Doing it right in Chatham
In response to Rebekah Cowell's article "Welcome to Zombieland: The aftermath of Chatham's pro-growth era" (Jan. 13): There is development in Chatham, as in any other county, that is not being done by "mega-developers." Many of Chatham's residents live in homes that have been built by local, small business entities over the past 30 years. Unfortunately, your article, though speaking the truth about the content covered, indirectly lumps all development into the same category of folly and failure.
As a developer, I am quite proud of our efforts in Bingham Ridge, Chatham County. From the beginning of the project our goal has been to create housing that is truly better, for homeowners, the environment and the overall community. By creating comfortable, upscale housing that uses only 30 percent of the energy commonly used in finished new construction, we feel that we are actually doing something about global warming. We have created new homes for families, retirees and professionals who work in the local environment.

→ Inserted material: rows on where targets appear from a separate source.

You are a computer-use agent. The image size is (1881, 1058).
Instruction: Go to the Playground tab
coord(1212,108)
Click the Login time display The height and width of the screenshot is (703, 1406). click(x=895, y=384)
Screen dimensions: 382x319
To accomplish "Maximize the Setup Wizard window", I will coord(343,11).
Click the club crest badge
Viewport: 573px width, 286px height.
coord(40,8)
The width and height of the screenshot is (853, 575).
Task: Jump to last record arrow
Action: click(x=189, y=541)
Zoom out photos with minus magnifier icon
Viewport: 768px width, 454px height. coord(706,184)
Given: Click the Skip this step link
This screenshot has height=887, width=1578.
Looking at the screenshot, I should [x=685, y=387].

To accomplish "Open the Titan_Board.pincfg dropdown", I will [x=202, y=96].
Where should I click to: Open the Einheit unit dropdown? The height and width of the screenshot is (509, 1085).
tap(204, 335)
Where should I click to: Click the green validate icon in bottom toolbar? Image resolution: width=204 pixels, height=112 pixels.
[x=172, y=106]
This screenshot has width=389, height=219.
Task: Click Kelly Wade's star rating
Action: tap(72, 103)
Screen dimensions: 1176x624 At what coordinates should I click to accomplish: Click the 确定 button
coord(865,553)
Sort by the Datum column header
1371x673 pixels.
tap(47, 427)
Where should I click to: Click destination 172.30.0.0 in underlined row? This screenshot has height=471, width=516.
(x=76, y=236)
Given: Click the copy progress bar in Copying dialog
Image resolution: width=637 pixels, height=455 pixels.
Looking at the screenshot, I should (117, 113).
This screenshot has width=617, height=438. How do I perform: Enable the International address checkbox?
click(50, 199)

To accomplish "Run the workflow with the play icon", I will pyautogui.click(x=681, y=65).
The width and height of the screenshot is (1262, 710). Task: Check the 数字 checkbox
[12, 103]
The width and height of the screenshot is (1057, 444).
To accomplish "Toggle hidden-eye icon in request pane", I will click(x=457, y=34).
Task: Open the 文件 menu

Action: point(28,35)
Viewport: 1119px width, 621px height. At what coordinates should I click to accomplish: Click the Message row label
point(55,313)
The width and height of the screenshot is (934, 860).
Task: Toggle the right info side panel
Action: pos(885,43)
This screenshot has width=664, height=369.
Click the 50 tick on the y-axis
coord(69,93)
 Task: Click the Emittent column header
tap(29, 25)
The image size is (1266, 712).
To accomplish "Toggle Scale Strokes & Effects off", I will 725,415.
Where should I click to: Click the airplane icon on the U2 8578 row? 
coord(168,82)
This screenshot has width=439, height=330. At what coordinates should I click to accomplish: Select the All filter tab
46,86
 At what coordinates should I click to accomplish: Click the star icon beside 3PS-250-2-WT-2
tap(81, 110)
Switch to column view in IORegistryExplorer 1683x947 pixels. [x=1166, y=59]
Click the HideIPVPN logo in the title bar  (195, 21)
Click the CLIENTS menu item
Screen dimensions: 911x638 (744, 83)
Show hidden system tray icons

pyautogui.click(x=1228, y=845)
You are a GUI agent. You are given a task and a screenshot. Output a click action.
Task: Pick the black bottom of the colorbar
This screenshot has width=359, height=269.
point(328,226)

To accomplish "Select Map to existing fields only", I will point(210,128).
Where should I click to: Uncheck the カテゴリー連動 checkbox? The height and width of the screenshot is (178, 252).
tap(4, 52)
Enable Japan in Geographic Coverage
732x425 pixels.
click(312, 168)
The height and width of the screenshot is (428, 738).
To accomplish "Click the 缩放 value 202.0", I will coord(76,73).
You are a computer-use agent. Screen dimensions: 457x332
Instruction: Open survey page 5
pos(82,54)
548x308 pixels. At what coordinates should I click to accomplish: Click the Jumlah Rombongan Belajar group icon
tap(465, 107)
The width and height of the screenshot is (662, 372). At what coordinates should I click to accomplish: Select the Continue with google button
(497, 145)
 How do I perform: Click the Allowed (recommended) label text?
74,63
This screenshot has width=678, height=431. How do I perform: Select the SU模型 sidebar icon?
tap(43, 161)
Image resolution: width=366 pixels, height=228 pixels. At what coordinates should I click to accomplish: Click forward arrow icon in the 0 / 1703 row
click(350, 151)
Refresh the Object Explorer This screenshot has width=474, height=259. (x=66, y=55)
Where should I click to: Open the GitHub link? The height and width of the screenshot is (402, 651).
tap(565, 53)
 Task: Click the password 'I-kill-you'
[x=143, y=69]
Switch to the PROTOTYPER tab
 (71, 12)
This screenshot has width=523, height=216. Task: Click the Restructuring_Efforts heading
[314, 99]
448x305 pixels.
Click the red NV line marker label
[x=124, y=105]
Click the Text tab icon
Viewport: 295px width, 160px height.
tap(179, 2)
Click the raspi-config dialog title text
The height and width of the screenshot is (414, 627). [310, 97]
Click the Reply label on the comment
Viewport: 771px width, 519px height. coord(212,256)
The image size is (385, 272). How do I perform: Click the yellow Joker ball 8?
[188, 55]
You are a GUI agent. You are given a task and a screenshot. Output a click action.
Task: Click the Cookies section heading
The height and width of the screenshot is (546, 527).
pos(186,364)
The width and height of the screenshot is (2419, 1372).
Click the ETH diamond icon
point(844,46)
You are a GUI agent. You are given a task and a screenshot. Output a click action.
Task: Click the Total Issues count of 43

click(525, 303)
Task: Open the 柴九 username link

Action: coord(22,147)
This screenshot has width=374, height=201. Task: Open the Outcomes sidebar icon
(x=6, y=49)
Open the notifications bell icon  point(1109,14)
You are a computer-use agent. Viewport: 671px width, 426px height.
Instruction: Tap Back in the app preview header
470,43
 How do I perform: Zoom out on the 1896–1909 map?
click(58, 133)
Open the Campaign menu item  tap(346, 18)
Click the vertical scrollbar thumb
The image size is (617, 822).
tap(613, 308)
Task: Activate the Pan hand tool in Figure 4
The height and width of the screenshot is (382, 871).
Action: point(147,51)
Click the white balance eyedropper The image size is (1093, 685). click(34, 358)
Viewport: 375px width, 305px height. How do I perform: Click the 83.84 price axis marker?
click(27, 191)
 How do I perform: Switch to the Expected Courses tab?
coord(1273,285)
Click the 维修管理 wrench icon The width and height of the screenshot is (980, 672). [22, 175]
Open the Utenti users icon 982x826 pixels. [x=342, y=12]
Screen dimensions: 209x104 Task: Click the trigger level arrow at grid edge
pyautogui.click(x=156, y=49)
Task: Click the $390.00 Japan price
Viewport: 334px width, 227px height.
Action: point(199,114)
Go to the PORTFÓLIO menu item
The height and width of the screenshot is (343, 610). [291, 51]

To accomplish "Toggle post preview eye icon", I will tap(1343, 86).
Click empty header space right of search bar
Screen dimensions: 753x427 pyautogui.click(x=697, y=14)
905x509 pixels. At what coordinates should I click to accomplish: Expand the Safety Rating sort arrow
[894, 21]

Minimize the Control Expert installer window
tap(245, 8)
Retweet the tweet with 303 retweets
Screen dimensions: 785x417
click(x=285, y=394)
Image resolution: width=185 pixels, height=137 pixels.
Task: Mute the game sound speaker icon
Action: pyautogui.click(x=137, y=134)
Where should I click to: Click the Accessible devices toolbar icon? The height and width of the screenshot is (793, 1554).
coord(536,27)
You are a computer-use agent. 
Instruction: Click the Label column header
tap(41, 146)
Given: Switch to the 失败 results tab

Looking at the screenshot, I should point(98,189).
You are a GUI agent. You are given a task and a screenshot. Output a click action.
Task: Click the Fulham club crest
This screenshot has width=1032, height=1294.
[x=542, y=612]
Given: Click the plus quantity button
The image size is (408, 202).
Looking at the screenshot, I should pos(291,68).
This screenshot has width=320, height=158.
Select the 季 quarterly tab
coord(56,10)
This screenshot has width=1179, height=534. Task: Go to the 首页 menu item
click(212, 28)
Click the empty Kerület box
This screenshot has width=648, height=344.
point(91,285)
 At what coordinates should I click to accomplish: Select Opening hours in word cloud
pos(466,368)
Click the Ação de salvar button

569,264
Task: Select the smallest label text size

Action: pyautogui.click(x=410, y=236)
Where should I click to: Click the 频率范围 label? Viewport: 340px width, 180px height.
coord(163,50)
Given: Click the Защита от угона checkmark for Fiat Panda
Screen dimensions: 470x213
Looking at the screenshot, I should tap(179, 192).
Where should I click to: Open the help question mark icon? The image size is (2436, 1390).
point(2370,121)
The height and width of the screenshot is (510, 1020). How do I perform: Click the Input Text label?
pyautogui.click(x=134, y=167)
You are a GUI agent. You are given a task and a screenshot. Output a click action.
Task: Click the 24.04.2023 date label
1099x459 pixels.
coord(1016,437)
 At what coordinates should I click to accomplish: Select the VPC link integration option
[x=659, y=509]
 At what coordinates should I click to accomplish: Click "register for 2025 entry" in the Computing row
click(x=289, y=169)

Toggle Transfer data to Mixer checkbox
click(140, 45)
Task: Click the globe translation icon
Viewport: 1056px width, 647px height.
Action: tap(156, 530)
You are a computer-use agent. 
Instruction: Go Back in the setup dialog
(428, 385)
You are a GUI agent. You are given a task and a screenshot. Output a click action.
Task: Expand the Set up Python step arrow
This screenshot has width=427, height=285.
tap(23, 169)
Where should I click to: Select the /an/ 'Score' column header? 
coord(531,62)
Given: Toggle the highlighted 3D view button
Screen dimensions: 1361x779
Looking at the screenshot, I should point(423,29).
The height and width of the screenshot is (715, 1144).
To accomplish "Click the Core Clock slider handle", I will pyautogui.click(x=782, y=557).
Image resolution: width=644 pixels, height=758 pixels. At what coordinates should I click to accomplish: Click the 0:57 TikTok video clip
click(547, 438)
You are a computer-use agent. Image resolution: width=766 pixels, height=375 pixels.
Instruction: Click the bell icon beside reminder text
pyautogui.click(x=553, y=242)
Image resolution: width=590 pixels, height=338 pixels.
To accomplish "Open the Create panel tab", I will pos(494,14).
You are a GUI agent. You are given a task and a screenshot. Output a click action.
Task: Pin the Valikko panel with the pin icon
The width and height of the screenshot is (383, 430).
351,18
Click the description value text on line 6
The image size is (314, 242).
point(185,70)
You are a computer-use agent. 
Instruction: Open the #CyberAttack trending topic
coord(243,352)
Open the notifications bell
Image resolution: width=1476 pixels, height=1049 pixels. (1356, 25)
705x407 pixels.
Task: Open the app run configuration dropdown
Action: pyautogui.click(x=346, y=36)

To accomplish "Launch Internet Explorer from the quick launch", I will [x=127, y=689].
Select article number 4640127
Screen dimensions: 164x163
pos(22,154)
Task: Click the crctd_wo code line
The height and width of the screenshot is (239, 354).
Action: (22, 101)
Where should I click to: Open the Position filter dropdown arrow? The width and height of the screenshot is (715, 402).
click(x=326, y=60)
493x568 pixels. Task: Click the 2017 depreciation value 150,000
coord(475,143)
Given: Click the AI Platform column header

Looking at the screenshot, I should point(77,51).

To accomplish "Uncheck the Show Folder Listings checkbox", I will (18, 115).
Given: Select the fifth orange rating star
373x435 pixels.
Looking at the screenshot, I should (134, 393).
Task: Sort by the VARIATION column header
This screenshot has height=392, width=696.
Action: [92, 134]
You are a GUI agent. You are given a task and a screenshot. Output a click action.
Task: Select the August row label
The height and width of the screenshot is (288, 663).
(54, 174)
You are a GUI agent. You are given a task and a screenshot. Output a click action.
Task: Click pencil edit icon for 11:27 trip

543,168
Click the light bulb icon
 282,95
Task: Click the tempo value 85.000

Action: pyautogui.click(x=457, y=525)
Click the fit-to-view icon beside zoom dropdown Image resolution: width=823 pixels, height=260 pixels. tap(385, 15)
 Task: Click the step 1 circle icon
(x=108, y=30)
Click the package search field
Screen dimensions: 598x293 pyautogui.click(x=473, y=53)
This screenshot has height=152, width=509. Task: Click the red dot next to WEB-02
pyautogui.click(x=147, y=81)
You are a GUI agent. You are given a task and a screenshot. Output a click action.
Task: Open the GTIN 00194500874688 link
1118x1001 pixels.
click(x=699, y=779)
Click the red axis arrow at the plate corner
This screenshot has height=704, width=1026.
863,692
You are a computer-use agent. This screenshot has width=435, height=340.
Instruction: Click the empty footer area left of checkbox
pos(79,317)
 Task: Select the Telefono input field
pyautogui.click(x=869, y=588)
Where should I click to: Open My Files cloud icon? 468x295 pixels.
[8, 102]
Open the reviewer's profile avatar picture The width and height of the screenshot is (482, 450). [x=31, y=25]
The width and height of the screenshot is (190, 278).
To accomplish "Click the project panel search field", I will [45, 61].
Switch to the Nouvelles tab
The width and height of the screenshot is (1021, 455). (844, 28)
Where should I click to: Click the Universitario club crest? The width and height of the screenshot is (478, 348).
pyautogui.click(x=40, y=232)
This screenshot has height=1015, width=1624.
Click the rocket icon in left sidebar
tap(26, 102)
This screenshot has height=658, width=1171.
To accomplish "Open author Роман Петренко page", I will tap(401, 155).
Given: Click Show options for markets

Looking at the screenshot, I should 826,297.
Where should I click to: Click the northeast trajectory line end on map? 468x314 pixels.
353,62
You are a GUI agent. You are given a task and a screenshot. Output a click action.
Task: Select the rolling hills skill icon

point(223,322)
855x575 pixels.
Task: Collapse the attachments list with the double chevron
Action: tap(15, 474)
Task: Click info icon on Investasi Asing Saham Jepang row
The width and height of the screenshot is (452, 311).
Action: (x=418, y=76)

Your article, though ringing true with regard to "big business development," commits a certain degree of harm to those of us who are trying to do it right by intimating that all new housing development in Chatham is in a failed state and that Chatham houses do not have value. Please visit Bingham Ridge to get a different perspective: www.silverwood-inc.com.
I feel that some kind of statement regarding the positive elements of living in North Chatham is in order after your thorough evaluation of all things negative.
Regarding the Jan. 20 article "UNC's wastewater worries," I would like to correct and clarify some information.
There have been three recent incidents involving treated wastewater leaks at the UNC's Bingham Facility. The 630-gallon figure refers to a Nov. 18 pipe leak, not the Dec. 10 leak of an unknown amount of treated wastewater caused by a tear in the liner of a holding pond. The Jan. 14 release from broken check valves, caused by extended freezing temperatures, resulted in "at most" 100 gallons being released, not "at least," according to the report to the state Department of Environment and Natural Resources. Only one of these incidents, the pond leak, was later determined by DENR to have resulted in treated wastewater reaching Collins Creek.
Each of these incidents has been self-reported by UNC to DENR and, now that a communications process and e-mail list has been established, to the Bingham Facility's neighbors as well. I am focused on communicating regularly and clearly to the neighbors as we move forward.
Editor's Note: The writer is special assistant to the chancellor for state and local relations at UNC-Chapel Hill.